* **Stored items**
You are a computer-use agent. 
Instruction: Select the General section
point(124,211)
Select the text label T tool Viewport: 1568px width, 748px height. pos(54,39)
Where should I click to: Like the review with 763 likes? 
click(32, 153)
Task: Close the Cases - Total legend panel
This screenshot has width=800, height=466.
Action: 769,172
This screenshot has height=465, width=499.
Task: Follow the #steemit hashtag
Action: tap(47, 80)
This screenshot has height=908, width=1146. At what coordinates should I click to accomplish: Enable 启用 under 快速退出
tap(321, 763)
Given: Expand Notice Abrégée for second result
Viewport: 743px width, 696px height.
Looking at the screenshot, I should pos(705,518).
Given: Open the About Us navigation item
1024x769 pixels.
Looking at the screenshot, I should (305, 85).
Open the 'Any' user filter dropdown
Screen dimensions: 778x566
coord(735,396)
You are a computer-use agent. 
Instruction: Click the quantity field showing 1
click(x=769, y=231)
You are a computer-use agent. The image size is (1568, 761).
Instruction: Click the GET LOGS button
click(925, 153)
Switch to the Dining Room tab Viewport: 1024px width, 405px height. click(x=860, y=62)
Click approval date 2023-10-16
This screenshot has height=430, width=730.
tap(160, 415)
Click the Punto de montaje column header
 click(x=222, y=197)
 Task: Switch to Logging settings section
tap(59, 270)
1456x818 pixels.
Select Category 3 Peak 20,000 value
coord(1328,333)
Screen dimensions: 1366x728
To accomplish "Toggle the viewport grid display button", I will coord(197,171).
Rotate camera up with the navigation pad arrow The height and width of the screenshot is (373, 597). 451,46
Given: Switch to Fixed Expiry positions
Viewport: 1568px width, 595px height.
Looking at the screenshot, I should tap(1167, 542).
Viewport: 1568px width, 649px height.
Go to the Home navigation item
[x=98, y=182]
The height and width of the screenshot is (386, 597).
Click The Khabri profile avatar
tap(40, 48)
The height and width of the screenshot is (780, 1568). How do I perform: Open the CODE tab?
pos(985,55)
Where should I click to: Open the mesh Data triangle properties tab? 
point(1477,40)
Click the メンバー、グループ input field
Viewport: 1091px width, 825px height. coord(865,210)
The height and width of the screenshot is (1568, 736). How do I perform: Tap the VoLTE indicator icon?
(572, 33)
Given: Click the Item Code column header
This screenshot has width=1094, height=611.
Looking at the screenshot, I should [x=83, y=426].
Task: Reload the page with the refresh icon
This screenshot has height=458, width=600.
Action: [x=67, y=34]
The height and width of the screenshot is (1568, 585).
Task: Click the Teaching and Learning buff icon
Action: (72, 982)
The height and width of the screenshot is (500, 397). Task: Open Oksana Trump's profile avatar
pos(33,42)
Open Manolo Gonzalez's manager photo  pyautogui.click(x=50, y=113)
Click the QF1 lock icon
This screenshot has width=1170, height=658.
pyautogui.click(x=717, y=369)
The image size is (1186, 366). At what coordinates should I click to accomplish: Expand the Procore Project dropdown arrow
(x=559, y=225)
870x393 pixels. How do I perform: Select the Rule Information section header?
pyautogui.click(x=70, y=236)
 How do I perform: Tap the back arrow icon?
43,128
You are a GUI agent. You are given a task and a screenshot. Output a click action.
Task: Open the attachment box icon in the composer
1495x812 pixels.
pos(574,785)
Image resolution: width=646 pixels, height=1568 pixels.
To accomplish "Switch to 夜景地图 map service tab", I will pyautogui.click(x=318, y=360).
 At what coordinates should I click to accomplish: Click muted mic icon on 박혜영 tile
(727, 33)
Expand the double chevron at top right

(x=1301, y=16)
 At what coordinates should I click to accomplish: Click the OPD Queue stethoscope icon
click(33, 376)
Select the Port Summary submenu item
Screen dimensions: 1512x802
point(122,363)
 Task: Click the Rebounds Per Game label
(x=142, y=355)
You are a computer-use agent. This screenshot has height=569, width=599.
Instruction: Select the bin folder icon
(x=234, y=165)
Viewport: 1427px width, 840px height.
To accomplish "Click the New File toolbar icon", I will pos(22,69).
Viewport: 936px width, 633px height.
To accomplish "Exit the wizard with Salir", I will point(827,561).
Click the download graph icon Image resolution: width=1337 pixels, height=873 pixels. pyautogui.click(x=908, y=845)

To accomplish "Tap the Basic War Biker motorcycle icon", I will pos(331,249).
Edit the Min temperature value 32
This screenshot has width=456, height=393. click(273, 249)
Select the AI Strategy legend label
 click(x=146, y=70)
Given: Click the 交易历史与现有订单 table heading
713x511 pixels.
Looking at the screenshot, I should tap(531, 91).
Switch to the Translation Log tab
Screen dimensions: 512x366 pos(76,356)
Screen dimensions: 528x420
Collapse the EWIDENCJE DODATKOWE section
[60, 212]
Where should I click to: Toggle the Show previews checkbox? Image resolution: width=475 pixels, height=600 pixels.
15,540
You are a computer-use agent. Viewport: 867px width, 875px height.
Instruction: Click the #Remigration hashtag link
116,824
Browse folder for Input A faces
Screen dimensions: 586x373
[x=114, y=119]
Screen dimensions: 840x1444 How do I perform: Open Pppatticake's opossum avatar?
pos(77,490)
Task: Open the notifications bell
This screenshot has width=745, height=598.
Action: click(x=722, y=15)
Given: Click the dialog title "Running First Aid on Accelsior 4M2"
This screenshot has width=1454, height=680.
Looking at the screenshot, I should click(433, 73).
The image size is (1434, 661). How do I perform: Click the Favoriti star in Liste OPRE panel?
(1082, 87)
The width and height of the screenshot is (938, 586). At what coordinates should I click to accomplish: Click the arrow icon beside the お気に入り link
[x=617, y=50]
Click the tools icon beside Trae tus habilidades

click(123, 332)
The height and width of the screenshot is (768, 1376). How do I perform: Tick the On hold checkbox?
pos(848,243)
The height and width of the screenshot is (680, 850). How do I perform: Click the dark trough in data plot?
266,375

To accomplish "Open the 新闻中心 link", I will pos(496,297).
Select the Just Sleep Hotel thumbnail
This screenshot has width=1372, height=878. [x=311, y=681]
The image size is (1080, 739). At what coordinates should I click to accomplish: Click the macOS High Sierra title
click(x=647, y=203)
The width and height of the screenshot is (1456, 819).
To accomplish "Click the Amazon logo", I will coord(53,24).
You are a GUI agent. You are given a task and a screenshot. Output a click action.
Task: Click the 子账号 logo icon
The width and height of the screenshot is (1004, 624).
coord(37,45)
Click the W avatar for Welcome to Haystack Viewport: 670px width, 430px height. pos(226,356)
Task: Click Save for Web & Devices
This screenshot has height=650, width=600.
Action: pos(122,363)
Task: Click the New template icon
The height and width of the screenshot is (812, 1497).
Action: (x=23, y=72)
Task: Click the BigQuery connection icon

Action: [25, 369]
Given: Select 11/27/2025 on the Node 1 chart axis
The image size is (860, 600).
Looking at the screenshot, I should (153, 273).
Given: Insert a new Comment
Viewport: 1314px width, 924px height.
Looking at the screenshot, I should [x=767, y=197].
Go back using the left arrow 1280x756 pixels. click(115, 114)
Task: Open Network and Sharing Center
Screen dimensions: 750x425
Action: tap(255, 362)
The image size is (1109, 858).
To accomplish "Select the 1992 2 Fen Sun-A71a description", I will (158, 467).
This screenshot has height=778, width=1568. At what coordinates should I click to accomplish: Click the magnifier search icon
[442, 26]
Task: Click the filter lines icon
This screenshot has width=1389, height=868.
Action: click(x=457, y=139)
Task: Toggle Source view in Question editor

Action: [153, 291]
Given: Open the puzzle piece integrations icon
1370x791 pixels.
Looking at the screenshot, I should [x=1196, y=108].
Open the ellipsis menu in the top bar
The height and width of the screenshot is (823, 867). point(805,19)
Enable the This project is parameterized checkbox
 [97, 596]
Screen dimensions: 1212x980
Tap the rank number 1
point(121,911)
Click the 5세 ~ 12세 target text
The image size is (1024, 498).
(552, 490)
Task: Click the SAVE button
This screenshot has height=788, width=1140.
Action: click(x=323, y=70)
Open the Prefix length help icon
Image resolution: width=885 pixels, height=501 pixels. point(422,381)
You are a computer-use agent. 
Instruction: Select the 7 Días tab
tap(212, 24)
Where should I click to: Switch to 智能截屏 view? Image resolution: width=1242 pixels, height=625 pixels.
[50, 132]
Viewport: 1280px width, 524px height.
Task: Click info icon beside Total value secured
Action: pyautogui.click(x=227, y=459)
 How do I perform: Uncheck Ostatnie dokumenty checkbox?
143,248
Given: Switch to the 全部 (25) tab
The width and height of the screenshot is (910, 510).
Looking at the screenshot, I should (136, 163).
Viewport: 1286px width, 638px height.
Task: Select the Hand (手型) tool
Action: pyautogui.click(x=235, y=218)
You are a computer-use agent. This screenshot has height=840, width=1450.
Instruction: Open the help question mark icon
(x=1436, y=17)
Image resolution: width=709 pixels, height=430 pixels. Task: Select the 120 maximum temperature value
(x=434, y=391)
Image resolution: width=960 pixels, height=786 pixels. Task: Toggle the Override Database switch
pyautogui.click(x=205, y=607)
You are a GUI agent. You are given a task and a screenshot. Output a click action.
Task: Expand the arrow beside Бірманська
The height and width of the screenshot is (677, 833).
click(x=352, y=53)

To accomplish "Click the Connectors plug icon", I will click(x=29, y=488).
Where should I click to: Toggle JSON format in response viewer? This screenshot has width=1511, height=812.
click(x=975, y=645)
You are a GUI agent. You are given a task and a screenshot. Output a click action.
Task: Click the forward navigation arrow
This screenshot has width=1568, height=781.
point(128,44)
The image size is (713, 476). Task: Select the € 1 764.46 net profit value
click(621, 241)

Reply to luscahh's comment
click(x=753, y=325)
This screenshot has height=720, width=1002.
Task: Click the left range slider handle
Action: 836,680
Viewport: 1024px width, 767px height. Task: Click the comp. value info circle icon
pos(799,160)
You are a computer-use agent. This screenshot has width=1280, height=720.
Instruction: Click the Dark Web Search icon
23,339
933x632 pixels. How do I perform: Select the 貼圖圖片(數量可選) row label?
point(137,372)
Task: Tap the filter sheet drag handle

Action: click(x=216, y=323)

* **REQUIRED ACTION**
Count up the lines in the entries above where the word "logo" appears, and give the figure with nothing added.

* **TASK RESULT**
2